[Saved data entries]
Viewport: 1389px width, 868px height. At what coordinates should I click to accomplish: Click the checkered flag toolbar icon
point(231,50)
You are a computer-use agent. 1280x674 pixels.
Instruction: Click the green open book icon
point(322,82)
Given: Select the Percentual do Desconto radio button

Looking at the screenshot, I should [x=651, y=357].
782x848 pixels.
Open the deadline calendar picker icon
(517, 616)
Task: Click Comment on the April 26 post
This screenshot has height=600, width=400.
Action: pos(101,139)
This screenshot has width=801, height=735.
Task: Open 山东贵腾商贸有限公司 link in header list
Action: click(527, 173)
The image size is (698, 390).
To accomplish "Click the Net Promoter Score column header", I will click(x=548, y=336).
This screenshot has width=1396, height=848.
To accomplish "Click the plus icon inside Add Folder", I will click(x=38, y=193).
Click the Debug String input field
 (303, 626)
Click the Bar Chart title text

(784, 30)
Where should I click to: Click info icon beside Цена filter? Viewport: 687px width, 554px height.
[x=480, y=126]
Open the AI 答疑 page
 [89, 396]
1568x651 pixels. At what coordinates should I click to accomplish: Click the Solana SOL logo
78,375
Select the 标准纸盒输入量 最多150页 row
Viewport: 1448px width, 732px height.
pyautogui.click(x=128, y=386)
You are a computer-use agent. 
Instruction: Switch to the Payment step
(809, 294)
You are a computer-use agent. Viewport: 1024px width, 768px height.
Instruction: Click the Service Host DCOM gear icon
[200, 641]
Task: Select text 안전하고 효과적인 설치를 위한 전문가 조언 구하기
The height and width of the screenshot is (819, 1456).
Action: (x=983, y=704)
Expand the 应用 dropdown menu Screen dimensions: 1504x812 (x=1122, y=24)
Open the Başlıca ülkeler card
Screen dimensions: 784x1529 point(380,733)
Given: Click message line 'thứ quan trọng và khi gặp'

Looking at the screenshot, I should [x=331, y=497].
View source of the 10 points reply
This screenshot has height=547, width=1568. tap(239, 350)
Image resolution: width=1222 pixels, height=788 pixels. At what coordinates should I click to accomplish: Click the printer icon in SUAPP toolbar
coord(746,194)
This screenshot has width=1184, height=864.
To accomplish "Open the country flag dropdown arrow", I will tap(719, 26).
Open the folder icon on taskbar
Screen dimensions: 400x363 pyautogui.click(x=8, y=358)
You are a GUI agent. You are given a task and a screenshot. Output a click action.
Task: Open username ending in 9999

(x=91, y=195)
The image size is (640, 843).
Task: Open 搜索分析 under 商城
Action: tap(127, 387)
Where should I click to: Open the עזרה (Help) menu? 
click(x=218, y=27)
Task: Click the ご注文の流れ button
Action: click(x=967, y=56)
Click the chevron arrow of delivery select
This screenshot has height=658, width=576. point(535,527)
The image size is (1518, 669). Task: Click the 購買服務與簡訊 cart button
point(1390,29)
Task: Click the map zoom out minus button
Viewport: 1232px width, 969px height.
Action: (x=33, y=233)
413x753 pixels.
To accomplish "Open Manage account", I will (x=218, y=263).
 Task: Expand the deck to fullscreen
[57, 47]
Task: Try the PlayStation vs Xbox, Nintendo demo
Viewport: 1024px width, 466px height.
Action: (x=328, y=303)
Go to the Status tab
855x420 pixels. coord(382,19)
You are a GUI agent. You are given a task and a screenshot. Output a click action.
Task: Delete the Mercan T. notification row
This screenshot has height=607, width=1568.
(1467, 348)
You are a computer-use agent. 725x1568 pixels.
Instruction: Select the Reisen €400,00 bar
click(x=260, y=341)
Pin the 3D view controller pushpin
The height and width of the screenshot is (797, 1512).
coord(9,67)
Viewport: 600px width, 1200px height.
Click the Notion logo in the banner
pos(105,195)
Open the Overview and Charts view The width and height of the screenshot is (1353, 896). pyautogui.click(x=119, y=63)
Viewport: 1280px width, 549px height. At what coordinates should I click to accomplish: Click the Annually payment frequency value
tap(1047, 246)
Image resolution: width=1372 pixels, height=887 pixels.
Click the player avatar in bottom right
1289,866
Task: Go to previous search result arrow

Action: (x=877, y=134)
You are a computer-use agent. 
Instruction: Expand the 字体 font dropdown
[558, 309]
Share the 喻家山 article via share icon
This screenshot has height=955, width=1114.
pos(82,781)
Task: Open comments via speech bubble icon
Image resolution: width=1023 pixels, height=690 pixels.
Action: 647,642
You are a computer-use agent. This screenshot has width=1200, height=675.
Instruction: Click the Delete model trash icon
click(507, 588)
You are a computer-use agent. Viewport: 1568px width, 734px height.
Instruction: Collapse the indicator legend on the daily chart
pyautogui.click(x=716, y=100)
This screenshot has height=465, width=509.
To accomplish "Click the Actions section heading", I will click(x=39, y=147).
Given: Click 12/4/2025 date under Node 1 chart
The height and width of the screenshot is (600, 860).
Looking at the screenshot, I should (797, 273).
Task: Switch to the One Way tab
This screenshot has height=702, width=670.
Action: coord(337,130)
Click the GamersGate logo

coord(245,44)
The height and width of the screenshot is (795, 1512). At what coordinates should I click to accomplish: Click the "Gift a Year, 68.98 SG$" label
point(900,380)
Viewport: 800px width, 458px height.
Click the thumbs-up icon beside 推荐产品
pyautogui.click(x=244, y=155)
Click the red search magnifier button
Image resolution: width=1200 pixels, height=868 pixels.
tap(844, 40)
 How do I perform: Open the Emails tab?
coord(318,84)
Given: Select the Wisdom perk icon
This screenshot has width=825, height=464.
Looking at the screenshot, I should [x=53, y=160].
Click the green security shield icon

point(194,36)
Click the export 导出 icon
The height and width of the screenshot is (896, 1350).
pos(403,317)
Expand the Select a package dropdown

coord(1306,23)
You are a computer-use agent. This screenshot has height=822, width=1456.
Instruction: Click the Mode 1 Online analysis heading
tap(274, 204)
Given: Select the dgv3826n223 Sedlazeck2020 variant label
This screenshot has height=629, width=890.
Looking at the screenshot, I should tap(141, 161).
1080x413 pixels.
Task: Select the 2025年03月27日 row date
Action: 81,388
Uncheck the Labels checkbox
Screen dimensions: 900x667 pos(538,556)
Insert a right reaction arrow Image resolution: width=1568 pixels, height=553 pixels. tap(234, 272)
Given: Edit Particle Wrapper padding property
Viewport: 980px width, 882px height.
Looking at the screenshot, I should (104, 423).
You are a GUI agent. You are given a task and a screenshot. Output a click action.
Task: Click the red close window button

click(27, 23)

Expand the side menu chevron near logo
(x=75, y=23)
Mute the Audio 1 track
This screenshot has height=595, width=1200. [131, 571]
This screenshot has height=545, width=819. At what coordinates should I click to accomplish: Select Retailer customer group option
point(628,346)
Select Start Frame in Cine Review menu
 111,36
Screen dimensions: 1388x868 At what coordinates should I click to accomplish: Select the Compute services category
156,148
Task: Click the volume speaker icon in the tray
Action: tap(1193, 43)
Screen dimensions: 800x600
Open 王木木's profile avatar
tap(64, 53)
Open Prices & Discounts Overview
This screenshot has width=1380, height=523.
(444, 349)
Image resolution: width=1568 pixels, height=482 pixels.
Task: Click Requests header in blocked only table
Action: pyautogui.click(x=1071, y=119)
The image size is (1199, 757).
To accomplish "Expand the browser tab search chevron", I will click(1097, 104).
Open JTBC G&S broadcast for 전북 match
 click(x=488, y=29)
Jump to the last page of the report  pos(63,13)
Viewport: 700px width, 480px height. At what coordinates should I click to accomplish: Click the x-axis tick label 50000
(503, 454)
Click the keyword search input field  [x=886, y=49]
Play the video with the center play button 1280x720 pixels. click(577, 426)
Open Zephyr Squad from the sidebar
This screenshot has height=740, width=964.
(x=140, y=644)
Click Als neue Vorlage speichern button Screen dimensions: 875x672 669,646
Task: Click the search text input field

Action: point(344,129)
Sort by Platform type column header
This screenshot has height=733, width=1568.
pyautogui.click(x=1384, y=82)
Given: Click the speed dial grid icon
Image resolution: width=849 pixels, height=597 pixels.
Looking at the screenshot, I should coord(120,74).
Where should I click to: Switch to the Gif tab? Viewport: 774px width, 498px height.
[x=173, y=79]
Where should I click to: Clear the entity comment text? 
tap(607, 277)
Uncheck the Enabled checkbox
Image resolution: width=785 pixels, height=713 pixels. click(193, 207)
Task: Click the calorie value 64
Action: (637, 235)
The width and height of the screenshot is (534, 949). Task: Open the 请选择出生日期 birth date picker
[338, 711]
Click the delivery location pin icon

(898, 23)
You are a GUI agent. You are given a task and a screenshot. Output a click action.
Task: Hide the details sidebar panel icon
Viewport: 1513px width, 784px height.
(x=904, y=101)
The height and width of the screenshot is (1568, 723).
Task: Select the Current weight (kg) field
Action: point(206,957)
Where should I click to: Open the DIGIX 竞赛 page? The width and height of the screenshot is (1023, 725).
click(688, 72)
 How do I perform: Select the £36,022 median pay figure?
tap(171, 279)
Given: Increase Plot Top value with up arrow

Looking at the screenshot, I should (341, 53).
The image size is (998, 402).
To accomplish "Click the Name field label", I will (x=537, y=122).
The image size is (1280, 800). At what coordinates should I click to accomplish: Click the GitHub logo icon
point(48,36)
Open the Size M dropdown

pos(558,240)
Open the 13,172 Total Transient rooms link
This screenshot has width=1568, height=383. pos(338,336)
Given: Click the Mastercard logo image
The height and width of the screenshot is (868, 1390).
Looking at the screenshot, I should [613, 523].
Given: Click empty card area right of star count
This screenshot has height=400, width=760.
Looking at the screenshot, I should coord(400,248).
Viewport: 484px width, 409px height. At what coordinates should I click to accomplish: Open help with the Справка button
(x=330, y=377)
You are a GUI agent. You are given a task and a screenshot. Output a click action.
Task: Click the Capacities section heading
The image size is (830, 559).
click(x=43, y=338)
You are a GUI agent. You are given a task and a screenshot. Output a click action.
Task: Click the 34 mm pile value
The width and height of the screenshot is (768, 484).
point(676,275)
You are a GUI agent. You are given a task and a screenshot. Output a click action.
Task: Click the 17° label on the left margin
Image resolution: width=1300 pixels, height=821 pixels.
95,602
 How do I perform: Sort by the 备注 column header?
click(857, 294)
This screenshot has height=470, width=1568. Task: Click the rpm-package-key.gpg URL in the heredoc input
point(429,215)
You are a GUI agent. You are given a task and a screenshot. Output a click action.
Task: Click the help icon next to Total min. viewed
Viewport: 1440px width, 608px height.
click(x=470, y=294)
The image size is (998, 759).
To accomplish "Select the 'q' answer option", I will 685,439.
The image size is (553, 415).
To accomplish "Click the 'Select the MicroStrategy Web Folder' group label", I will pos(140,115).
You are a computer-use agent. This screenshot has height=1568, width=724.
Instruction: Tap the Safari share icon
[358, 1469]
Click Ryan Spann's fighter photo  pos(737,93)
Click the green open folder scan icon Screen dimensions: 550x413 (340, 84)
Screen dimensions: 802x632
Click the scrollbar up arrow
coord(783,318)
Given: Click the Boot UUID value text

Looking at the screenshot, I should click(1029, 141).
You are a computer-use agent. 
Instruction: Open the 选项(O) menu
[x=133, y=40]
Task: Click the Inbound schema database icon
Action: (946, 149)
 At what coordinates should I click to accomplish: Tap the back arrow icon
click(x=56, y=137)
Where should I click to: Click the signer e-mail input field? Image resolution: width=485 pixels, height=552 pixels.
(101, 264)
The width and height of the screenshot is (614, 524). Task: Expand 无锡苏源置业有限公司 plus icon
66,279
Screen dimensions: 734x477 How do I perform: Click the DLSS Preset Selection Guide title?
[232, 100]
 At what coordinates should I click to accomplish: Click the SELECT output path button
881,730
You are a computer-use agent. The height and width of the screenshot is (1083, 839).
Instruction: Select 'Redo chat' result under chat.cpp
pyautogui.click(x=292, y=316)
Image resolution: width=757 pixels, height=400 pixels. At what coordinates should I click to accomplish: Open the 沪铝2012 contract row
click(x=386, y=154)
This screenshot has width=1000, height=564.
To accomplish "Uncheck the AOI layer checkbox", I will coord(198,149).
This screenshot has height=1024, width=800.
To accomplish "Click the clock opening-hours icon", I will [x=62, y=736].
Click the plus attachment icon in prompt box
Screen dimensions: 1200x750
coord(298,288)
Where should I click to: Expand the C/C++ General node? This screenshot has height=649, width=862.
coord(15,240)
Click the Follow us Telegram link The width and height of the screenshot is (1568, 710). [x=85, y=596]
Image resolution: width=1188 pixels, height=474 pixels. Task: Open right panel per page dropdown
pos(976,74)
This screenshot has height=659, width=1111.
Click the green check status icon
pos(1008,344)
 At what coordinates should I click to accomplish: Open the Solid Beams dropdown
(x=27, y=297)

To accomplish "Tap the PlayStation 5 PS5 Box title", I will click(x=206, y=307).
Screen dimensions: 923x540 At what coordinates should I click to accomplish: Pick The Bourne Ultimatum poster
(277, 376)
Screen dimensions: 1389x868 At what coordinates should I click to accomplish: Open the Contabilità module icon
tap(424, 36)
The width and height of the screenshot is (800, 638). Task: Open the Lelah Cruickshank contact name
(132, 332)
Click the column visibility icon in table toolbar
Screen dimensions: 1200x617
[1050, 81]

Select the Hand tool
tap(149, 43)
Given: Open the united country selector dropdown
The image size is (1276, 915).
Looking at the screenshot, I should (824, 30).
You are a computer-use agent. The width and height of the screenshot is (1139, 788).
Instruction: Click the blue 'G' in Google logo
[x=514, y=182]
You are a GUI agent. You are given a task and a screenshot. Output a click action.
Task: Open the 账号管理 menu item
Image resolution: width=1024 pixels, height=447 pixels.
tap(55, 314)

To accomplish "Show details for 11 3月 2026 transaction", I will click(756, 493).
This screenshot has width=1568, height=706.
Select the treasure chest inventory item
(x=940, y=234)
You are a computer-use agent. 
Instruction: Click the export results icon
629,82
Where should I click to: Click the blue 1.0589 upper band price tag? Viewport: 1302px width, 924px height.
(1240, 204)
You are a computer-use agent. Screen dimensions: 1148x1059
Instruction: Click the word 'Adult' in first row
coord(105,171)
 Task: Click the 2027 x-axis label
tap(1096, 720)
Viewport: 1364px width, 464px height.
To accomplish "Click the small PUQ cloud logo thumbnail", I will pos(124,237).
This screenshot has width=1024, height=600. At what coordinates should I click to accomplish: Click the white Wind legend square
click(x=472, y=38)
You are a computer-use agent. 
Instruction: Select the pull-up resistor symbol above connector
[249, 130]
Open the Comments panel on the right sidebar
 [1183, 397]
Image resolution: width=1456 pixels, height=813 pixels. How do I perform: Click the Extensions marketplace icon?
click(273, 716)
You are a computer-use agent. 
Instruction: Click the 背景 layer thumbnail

▶ **PROBLEM STATEMENT**:
Look through the data above. Each line containing the word "details" needs to be copied.

▶ **SOLUTION TO THIS TASK**:
Task: Hide the details sidebar panel icon
To accomplish "Show details for 11 3月 2026 transaction", I will click(756, 493).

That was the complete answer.